━━ GIVEN RECORDS

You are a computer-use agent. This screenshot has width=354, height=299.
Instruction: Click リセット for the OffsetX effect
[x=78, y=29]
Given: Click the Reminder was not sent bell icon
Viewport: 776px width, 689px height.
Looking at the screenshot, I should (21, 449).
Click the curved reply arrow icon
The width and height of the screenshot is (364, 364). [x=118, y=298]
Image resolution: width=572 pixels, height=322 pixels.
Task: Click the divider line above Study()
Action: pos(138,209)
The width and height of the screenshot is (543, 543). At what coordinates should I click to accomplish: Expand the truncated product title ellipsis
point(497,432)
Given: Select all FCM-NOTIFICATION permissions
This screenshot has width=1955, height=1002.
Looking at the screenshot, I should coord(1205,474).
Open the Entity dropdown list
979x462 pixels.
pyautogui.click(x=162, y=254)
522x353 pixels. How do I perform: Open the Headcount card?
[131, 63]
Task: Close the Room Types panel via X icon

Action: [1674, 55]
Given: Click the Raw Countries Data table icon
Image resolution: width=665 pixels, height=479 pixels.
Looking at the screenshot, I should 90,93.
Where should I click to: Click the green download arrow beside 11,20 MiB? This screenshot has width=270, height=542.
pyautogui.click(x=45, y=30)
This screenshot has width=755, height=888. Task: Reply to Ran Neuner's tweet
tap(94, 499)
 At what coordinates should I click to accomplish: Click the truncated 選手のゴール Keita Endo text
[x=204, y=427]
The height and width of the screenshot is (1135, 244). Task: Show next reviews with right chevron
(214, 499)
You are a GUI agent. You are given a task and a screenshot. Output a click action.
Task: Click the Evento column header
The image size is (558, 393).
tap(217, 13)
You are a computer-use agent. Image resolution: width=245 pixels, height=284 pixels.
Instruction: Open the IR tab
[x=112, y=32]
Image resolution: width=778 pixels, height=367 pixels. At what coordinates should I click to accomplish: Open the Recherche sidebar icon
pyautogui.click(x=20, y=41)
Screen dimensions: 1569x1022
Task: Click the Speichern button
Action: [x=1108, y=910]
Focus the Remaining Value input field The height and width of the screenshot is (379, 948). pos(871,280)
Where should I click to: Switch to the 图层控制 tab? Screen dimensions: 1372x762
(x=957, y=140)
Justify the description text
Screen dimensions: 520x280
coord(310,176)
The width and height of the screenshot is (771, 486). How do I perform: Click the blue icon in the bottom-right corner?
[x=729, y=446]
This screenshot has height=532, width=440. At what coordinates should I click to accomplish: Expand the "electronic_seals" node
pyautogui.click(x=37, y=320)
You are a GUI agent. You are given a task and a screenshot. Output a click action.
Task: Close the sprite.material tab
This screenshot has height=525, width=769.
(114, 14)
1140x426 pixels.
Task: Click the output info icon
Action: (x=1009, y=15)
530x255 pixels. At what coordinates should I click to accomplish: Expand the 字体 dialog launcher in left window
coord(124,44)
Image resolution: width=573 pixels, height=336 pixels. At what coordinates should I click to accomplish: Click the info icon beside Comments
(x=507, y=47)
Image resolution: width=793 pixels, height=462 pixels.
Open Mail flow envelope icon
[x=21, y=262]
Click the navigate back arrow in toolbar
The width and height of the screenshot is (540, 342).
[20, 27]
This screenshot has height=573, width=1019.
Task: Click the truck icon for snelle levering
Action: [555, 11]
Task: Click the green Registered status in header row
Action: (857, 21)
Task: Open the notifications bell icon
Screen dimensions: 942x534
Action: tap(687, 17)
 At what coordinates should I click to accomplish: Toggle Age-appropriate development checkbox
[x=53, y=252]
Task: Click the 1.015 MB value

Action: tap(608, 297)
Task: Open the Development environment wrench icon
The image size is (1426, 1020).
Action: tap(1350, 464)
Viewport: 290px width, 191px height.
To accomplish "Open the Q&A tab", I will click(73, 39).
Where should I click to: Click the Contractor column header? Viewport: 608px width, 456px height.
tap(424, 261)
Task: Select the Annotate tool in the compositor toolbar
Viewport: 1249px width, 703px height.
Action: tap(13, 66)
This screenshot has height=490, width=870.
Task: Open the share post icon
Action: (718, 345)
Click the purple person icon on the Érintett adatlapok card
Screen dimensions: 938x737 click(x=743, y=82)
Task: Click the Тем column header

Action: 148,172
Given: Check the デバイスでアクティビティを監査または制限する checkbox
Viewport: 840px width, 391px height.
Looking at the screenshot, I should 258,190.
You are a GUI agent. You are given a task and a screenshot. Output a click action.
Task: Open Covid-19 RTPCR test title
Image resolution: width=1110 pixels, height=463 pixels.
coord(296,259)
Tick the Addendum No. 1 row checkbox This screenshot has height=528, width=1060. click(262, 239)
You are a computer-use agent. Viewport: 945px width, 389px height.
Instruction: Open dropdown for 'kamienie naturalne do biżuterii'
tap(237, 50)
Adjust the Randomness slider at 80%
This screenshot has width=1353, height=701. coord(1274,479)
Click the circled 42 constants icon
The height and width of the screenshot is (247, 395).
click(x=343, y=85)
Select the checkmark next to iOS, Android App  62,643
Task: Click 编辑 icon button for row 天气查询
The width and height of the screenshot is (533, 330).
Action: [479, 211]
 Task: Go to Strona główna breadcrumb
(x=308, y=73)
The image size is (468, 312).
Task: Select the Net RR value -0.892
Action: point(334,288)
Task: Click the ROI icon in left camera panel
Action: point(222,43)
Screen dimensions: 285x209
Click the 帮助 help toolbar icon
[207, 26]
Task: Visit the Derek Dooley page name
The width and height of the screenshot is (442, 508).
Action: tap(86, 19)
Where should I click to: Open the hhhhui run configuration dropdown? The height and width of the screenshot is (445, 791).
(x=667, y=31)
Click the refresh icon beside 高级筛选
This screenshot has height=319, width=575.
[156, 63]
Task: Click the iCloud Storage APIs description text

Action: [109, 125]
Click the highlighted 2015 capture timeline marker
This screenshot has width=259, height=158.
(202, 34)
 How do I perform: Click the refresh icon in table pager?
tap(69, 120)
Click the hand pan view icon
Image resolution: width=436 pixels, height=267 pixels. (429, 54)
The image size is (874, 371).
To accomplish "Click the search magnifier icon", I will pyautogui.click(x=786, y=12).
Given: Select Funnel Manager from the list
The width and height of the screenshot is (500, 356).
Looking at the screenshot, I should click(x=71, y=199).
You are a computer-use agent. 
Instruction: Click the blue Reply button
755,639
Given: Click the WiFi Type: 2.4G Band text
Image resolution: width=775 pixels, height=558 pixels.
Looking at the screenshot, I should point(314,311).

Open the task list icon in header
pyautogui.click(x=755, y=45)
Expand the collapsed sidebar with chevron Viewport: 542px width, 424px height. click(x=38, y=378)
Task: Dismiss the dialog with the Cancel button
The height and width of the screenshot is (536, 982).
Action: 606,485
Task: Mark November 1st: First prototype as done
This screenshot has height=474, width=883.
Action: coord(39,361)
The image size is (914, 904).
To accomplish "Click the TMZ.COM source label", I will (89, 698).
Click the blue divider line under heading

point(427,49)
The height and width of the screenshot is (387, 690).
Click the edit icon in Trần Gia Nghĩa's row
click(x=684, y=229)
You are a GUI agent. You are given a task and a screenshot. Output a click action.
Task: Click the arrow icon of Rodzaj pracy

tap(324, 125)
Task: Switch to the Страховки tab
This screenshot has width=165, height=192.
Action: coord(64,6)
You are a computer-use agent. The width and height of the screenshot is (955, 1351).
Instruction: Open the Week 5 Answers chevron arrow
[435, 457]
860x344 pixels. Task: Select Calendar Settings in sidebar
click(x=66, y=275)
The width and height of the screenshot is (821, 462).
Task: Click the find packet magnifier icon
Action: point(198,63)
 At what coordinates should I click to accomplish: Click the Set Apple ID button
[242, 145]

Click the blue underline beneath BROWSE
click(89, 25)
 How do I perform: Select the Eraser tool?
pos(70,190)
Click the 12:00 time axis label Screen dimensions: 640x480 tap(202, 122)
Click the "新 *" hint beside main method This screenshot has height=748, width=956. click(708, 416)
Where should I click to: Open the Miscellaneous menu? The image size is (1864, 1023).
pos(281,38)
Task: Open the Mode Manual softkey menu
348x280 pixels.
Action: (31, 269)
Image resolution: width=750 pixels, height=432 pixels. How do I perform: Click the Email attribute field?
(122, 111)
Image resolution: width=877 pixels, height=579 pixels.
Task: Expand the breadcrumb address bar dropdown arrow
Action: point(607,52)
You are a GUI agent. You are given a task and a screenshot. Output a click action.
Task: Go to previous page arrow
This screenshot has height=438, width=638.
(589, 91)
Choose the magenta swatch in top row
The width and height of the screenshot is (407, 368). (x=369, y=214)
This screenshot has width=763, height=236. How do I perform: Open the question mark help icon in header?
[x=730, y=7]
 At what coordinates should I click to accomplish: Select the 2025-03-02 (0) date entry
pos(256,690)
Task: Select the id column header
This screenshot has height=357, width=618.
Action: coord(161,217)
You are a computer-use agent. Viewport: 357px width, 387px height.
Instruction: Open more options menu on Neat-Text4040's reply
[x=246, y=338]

━━━━

_SHORT EXERCISE_
Copy the records verbatim, beginning at the line containing "Task: Visit the Derek Dooley page name" and ending after the line containing "Action: 606,485".

_EXERCISE RESPONSE_
Task: Visit the Derek Dooley page name
The width and height of the screenshot is (442, 508).
Action: tap(86, 19)
Where should I click to: Open the hhhhui run configuration dropdown? The height and width of the screenshot is (445, 791).
(x=667, y=31)
Click the refresh icon beside 高级筛选
This screenshot has height=319, width=575.
[156, 63]
Task: Click the iCloud Storage APIs description text

Action: [109, 125]
Click the highlighted 2015 capture timeline marker
This screenshot has width=259, height=158.
(202, 34)
 How do I perform: Click the refresh icon in table pager?
tap(69, 120)
Click the hand pan view icon
Image resolution: width=436 pixels, height=267 pixels. (429, 54)
The image size is (874, 371).
To accomplish "Click the search magnifier icon", I will pyautogui.click(x=786, y=12).
Given: Select Funnel Manager from the list
The width and height of the screenshot is (500, 356).
Looking at the screenshot, I should click(x=71, y=199).
You are a computer-use agent. 
Instruction: Click the blue Reply button
755,639
Given: Click the WiFi Type: 2.4G Band text
Image resolution: width=775 pixels, height=558 pixels.
Looking at the screenshot, I should point(314,311).

Open the task list icon in header
pyautogui.click(x=755, y=45)
Expand the collapsed sidebar with chevron Viewport: 542px width, 424px height. click(x=38, y=378)
Task: Dismiss the dialog with the Cancel button
The height and width of the screenshot is (536, 982).
Action: 606,485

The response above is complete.